--- START OF Records to process ---

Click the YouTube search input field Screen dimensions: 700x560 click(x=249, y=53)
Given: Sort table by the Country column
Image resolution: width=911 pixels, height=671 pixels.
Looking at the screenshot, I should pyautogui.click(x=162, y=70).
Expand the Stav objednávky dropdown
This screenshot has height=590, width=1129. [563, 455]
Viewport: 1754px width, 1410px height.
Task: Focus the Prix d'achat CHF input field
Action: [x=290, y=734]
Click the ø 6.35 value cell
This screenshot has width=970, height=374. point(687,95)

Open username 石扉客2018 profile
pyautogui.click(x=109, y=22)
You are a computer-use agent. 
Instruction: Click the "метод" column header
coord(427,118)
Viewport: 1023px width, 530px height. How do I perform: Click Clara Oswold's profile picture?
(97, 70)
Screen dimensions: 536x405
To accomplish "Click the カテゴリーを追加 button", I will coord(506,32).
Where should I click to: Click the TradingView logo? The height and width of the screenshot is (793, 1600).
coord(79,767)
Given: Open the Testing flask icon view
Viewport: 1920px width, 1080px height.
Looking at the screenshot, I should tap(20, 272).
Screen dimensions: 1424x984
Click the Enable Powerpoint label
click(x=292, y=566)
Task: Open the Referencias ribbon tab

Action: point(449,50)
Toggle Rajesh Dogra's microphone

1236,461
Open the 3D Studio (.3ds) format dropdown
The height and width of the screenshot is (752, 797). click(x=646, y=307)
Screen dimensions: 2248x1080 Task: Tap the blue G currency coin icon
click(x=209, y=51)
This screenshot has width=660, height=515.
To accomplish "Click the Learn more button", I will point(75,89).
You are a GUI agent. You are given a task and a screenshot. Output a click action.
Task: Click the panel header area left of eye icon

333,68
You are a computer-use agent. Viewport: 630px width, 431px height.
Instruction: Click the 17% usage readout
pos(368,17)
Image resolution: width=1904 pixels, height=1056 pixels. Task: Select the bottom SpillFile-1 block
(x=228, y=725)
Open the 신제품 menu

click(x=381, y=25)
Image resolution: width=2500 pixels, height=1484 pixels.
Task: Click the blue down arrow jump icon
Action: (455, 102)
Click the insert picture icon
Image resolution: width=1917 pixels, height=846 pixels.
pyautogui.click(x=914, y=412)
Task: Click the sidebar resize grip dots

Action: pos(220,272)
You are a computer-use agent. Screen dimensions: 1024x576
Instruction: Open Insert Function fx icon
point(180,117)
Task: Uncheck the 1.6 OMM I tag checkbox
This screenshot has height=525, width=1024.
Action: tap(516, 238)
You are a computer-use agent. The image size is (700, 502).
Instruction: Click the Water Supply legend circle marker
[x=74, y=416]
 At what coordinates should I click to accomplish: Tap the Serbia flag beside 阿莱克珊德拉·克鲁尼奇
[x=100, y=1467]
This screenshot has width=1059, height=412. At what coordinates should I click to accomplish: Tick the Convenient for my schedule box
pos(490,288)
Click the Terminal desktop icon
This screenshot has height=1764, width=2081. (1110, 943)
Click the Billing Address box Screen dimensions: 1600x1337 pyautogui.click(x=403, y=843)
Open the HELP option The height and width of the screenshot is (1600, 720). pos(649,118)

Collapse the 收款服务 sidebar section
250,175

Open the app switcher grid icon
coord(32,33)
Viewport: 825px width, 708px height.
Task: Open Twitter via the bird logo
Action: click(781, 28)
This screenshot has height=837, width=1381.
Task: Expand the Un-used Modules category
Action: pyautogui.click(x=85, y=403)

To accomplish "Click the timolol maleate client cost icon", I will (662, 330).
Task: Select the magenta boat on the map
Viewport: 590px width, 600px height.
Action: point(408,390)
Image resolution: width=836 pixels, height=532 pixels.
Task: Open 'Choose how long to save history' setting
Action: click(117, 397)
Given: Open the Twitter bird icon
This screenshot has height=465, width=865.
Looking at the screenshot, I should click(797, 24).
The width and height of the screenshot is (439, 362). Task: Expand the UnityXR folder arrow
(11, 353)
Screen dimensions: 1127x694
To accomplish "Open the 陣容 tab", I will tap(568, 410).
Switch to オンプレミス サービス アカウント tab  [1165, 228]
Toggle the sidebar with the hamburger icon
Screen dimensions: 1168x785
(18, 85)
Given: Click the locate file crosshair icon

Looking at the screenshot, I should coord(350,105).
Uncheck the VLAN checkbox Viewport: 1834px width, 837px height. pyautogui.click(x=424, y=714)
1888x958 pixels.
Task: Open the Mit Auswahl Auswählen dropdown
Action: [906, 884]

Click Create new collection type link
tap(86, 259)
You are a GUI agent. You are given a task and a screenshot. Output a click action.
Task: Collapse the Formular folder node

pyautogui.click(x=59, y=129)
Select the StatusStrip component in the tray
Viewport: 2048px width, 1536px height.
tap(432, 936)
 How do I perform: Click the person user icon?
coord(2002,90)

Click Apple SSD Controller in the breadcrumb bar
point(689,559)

--- END OF Records to process ---

## Instruction
Starting at the line containing "At what coordinates should I click to accomplish: Tap" and ending at the line containing "will (662, 330).", rewrite those lines of the data with "Terminal" swapped for "Console", keeping everything else the same.

## Output for this exercise
 At what coordinates should I click to accomplish: Tap the Serbia flag beside 阿莱克珊德拉·克鲁尼奇
[x=100, y=1467]
This screenshot has width=1059, height=412. At what coordinates should I click to accomplish: Tick the Convenient for my schedule box
pos(490,288)
Click the Console desktop icon
This screenshot has height=1764, width=2081. (1110, 943)
Click the Billing Address box Screen dimensions: 1600x1337 pyautogui.click(x=403, y=843)
Open the HELP option The height and width of the screenshot is (1600, 720). pos(649,118)

Collapse the 收款服务 sidebar section
250,175

Open the app switcher grid icon
coord(32,33)
Viewport: 825px width, 708px height.
Task: Open Twitter via the bird logo
Action: click(781, 28)
This screenshot has height=837, width=1381.
Task: Expand the Un-used Modules category
Action: pyautogui.click(x=85, y=403)

To accomplish "Click the timolol maleate client cost icon", I will (662, 330).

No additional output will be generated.